Lors­qu’en 1948 Jean Malau­rie apprend qu’il peut enfin par­tir au Groen­land, il le raconte à la manière d’un de ces écri­vains presque lyrique du dix-neu­vième siècle. Il vient de rece­voir un télé­gramme de l’am­bas­sa­deur de France à Copen­hague et s’il veut embar­quer, il doit quit­ter sa mis­sion hiver­nale dans le Hog­gar. Il nous raconte ici avec cou­leurs son départ et ce qui res­sem­ble­rait presque à une croi­sière… par­fois même, on se croi­rait dans un roman d’A­ga­tha Christie.
Jean Malau­rie est un gent­le­man explo­ra­teur, il est de ces hommes qu’on aime écou­ter par­ler de n’im­porte quoi, car ce sont des racon­teurs d’histoires.

Une pai­sible vie de croi­sière nous atten­dait. C’est confor­ta­ble­ment éten­du que l’on se pré­pare à affron­ter, en effet, les « sau­vages mers boréales ». Mono­to­nie d’un voyage trois fois répé­té. Des mouettes agi­tées criaillent autour des déchets que vomit la coque. Du mess-hall montent à contre-temps des airs de pol­ka qu’un pia­no au rythme méca­nique s’ef­force d’ac­cor­der au mar­tè­le­ment sourd des machines.
« Heures sans conte­nu ni contours. »
La matin, dès huit heures, des ste­war­desses empres­sées par­courent d’un pas élas­tique les cour­sives. Les dizaines de gisants que nous sommes s’é­brouent dans le ventre du navire. Belle mati­née en véri­té. Sur le pont, comme sur­gies des pro­fon­deurs, de jeunes Danoises dorées, aux seins triom­phants, s’é­tirent au soleil et achèvent de don­ner au car­go un air de vacances.
Laco­nique, le capi­taine, d’une punaise, pointe la posi­tion sur la carte du fumoir. Bien­tôt, nous pre­nons place à table, une vraie table scan­di­nave sur­char­gée de plats de cre­vettes roses, de pois­sons crus et de char­cu­te­rie, de verts condi­ments, de bou­teilles, de fleurs et de dra­peaux, le tout domi­né par les effi­gies benoîtes et poly­chromes de souverains.

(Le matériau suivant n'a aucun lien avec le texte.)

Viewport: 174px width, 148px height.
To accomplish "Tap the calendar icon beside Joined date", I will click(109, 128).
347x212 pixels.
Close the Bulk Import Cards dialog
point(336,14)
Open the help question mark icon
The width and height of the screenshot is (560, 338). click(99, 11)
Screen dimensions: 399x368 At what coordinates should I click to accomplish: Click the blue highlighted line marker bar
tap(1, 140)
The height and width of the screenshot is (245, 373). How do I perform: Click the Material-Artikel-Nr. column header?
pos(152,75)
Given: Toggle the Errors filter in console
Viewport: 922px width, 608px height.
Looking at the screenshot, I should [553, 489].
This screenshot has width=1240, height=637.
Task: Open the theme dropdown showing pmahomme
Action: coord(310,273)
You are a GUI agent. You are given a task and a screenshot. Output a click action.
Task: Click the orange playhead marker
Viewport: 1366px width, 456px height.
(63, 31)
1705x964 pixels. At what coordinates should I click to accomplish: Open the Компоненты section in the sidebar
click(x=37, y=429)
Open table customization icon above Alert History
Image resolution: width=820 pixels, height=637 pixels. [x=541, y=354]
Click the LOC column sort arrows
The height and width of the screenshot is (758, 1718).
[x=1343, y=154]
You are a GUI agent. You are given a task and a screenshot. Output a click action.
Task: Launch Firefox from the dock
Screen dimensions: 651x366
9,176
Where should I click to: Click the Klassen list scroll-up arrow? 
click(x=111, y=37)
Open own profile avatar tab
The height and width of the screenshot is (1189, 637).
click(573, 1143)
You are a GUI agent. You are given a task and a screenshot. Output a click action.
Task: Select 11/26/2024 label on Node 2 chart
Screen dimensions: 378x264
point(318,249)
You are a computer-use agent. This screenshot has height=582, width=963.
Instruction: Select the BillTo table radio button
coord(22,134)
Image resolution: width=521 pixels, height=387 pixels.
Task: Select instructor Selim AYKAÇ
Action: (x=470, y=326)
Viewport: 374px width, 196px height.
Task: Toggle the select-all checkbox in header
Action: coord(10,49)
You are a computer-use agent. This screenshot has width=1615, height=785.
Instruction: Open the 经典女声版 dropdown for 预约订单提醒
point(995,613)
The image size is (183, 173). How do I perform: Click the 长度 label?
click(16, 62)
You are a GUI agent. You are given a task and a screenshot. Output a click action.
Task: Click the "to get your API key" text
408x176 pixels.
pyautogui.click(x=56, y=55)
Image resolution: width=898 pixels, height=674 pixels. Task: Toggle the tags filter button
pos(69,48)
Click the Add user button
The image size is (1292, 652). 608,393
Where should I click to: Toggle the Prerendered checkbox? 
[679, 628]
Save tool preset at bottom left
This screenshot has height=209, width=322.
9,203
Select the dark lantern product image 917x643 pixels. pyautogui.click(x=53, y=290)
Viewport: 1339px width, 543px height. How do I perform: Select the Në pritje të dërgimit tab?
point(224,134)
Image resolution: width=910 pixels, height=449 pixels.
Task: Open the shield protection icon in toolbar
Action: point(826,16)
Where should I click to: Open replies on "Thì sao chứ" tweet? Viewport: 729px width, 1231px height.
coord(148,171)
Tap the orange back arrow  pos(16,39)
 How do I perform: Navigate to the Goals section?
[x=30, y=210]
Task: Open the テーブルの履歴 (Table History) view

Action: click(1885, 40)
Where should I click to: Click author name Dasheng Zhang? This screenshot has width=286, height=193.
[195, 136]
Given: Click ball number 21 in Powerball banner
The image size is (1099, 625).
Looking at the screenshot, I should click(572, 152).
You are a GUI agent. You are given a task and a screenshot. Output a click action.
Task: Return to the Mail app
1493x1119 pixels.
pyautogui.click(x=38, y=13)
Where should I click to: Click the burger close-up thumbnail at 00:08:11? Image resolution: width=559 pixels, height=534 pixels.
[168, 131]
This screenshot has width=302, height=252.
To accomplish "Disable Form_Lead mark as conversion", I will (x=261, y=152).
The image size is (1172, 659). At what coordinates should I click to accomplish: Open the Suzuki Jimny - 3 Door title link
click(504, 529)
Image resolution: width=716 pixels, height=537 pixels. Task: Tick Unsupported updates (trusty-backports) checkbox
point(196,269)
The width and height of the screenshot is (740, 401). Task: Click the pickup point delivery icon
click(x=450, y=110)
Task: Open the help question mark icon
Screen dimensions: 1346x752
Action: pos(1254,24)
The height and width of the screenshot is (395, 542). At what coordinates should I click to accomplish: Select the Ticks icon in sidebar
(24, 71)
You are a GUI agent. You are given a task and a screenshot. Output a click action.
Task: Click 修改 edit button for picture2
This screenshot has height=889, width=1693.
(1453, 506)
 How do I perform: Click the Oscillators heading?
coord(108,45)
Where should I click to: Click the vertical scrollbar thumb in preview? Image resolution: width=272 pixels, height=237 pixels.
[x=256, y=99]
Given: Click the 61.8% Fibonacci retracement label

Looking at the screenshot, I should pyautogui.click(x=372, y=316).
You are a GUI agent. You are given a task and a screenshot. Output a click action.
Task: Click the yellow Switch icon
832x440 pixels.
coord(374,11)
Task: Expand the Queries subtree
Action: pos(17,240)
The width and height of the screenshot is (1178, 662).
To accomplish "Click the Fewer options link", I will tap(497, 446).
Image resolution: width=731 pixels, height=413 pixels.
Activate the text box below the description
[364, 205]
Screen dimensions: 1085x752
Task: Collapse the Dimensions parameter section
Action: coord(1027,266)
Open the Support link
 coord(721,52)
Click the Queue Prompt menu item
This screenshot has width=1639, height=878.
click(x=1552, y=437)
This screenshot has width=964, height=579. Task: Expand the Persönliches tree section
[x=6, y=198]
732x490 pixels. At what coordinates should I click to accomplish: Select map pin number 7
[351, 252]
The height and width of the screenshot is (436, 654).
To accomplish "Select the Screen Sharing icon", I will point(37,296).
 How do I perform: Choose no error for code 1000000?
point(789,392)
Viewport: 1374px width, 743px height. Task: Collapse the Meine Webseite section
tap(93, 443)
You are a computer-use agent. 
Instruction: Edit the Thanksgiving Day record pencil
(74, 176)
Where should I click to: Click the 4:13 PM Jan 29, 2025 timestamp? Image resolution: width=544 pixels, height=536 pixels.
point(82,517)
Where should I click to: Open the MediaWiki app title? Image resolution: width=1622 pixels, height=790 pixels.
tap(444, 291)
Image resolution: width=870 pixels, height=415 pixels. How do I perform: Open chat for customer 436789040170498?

Skoll ! skoll ! A se bien regar­der, c’est un étrange spec­tacle. Un ins­ti­tu­teur groen­lan­dais, maigre et ren­fro­gné, « voi­sine » l’é­pouse plan­tu­reuse d’un petit fonc­tion­naire, bou­di­née dans une robe à fleurs. Nous sommes entou­rés d’en­fants, d’ou­vriers en che­mises à car­reaux, le col ouvert.
Cinq alpi­nistes écos­sais se mêlent à des Esqui­maux métis­sés, gauches et sou­riants, qui s’ef­forcent d’i­mi­ter les manières de leurs grands voi­sins. Pro­pos amers de comp­tables. Dés­œu­vre­ment général.
Qua­torze heures, la sieste. Le long d’une ban­quette du fumoir, sous la clar­té blanche d’une lampe élec­trique, un méca­ni­cien affa­lé ronfle, la bouche ouverte. Près de lui, une femme de lettres, en mal de sen­sa­tions, sou­rit à son livre d’a­ven­tures. Le regard las­sé s’ac­croche, par-delà une eau noire et plate, à quelques ice­bergs mal­propres. Len­te­ment à la cadence de nos huit nœuds, ils défilent. Au loin, très au loin, dans une brume lai­teuse, sous un ciel de vio­let et de garance, une pous­sière d’îles et de mon­tagnes gris-blanc, une côte fauve, coif­fé d’un immense gla­cier tout en lon­gueur. Pas un arbre ; du rocher, rien que du rocher : The friend­ly Arctic ?

J’ai échan­gé ce matin, contre de la mon­naie locale, mes der­nières cou­ronnes, une cen­taine de livres et des dol­lars. Nous appro­chons de la seule grande île du globe où l’on s’ef­force farou­che­ment encore d’i­gno­rer la banque et dont la mon­naie locale est inchan­geable en dehors de l’île. Il y a huit jours que nous sommes en route ; quatre que mon voi­sin de cabine, un véné­rable pas­teur d’Os­lo, gît sur sa cou­chette, nau­séeux et désa­bu­sé. Il en reste envi­ron quinze avant d’at­teindre le but. Nous sommes au bord du S/S Dis­ko, doyen des car­gos de la ligne Copen­hague-Dis­ko, en vue du Groenland.